The magnetic part diagram

To set up the relation with the Pomeranchuk effect additional, the workforce carried out detailed measurements of the part diagram. This was performed by measuring the “compressibility” of the electrons in the system- that’s, how laborious it’s to squeeze further electrons right into a given lattice web site (such a measurement was demonstrated in twisted bilayer graphene in the workforce’s earlier work).

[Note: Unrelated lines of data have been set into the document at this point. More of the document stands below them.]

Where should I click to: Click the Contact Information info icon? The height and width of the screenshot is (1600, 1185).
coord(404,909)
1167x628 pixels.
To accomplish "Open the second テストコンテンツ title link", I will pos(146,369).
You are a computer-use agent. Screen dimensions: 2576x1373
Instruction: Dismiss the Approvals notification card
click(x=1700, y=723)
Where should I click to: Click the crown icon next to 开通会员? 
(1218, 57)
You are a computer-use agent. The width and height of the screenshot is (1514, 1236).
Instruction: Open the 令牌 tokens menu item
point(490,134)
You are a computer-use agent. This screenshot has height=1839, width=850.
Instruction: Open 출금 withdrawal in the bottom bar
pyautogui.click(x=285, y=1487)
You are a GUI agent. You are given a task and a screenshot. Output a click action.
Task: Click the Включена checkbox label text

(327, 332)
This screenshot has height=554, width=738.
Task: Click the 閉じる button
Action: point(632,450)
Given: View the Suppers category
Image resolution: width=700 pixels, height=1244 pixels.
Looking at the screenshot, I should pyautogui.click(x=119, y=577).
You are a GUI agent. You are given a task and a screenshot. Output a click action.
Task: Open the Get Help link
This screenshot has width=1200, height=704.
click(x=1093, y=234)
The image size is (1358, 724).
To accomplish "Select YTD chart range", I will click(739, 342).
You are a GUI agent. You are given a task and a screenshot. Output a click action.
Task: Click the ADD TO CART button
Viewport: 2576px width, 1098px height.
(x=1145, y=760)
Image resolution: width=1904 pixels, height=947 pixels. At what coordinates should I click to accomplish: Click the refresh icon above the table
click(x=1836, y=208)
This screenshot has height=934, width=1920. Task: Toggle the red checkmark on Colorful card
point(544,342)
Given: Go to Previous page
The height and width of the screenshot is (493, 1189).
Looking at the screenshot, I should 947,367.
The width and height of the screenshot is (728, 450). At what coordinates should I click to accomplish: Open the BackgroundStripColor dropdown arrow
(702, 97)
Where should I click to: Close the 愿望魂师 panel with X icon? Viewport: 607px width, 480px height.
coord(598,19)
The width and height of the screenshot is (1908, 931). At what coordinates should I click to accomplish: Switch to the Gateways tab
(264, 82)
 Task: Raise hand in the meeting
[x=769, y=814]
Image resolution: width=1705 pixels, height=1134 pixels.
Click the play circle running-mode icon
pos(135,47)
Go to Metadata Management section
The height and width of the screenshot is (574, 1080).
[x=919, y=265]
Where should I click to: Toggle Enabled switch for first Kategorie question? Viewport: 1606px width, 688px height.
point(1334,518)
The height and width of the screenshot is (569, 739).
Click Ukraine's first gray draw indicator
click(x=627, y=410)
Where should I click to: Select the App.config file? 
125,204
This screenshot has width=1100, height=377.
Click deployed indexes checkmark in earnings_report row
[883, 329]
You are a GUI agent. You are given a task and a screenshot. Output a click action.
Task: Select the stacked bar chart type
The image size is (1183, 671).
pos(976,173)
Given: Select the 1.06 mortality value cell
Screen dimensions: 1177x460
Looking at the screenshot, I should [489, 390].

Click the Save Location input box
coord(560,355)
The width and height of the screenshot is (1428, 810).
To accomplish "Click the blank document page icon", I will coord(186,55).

This measurement revealed two distinct phases separated by a pointy drop in the compressibility: a low-entropy, digital liquid-like part, and a high-entropy solid-like part with free magnetic moments. By following the drop in the compressibility, the researchers mapped the boundary between the 2 phases as a operate of temperature and magnetic area, demonstrating that the part boundary behaves exactly as anticipated from the Pomerachuk effect.

“This new result challenges our understanding of magic angle graphene,” says Berg. “We imagined that the phases in this material were simple—either conducting or insulating, and expected that at such low temperatures, all the electronic fluctuations are frozen out. This turns out not to be the case, as the giant magnetic entropy shows.”

“The new findings will provide fresh insights into the physics of strongly correlated electron systems and perhaps even help explain how such fluctuating spins affect superconductivity,” he provides.

The researchers acknowledge that they don’t but know tips on how to clarify the Pomeranchuk effect in magic angle graphene. Is it precisely as in helium-3 in that the electrons in the solid-like part stay at an incredible distance from one another, permitting their magnetic moments to remain fully free? “We are not sure,” admits Ilani, “since the phase we have observed has a ‘spit personality’ – some of its properties are associated with itinerant electrons while others can only be explained by thinking of the electrons as being localized on a lattice.”